だんだんと彼女が話しかけてくる頻度は減っていき、僕は元通りの生活に戻っていった。
独りで過ごすこの日常が僕にとって当たり前なのだ。彼も問題を聞きに来るときや体育の授業の時ぐらいしか話しかけてこないので、一日も話さない日だってよくある。
どこまでも凍り付いてしまった僕。その氷にお湯をかけようとしてくる彼女こそが変わり者なのだ。
何もかもを終わらせたいと思いながら、何もできずにいる。
人生には生きるか死ぬかの二択しかないんだ。二択しかない選択肢のうち片方が本当に嫌ならば、もう片方を選ぶしかない。たとえもう片方も嫌であったとしても。
人生なんて一生はずれの中からマシな選択肢を選び続けなければいけない。
「最近野口さんと話してないみたいだけど、大丈夫?」
昼休み問題を聞きに来た彼にそう聞かれた。大丈夫という言葉がどういう意味合いを持つのか、僕には分からなかった。
「……大丈夫だよ」
そう言って眼鏡を少し押し上げる。最近は眼鏡生活にも慣れてきたものだ。
「そっか。そういえば最近はずっと眼鏡だね」
「まだコンタクト買ってなくて」
(そもそも僕はなんでコンタクトなんかつけてたんだっけ?)
お金と時間の無駄に他ならないと、今ではつくづく思う。この世界で見たいものなんて存在しないじゃないか。

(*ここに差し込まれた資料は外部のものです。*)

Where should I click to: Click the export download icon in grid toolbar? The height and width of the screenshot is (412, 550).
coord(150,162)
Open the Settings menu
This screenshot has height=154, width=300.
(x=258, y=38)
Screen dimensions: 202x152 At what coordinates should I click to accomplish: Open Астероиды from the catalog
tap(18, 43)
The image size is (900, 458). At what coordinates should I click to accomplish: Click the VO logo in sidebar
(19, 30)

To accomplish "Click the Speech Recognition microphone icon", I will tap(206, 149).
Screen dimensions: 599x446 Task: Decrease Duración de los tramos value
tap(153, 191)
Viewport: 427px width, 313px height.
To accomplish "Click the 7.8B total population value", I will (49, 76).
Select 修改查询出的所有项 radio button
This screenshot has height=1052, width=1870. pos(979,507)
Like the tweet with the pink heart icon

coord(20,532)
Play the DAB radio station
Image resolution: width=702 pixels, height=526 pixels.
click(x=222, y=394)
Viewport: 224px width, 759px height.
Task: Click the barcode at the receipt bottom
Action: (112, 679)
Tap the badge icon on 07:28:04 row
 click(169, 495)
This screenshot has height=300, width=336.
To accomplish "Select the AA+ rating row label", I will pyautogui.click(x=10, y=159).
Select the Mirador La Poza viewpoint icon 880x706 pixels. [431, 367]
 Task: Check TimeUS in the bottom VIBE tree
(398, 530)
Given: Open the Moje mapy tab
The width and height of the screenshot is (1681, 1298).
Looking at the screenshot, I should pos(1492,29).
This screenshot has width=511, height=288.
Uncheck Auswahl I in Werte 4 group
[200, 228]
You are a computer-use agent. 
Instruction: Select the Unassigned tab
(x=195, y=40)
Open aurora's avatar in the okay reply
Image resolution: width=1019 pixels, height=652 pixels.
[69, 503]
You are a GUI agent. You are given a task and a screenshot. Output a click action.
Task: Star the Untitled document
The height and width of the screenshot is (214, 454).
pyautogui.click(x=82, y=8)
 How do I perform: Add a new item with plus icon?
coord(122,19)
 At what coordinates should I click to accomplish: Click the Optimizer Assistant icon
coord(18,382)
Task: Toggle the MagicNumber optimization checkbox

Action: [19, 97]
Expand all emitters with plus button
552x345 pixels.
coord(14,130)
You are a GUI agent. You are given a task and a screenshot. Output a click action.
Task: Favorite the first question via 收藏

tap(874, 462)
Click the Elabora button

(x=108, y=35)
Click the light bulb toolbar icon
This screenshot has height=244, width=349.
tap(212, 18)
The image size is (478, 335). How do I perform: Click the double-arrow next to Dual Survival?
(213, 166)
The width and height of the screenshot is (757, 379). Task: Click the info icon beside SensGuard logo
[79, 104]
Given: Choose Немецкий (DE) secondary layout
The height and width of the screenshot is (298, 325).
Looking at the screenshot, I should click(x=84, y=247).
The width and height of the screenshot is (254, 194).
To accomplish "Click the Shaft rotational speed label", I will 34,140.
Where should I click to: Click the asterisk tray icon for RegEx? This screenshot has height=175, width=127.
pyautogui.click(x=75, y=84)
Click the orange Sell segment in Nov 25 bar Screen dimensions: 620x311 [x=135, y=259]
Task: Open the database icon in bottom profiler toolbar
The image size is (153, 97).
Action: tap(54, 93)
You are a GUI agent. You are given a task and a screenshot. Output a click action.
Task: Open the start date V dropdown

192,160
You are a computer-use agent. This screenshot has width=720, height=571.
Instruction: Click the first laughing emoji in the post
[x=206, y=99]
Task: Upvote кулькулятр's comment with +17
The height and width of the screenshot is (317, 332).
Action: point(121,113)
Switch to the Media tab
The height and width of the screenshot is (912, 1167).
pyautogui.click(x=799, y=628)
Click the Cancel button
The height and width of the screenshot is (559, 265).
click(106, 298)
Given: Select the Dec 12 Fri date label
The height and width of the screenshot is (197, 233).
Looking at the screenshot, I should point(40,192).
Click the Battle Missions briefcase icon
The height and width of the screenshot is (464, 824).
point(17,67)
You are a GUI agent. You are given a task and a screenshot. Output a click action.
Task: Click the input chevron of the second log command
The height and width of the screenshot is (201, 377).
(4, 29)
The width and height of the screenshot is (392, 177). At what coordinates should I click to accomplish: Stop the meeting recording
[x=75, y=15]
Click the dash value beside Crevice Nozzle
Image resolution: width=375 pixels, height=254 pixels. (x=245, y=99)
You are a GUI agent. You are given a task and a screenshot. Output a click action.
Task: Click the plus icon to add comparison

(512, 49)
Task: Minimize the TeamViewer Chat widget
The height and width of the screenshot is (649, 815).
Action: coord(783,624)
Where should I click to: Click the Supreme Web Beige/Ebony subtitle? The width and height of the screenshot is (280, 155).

「クラスマッチの日までには買っておいたほうがいいんじゃないかな。バスケするときに眼鏡は邪魔になるよ」
「……そうだね」
学校が終わると久しぶりに歩いて家まで帰ることにした。暑くなってからは教室で読書をして時間をつぶし、人が少ない時間帯を見計らって電車で帰っていた。夏であろうとなかろうと人が多い電車なんて避けたいものである。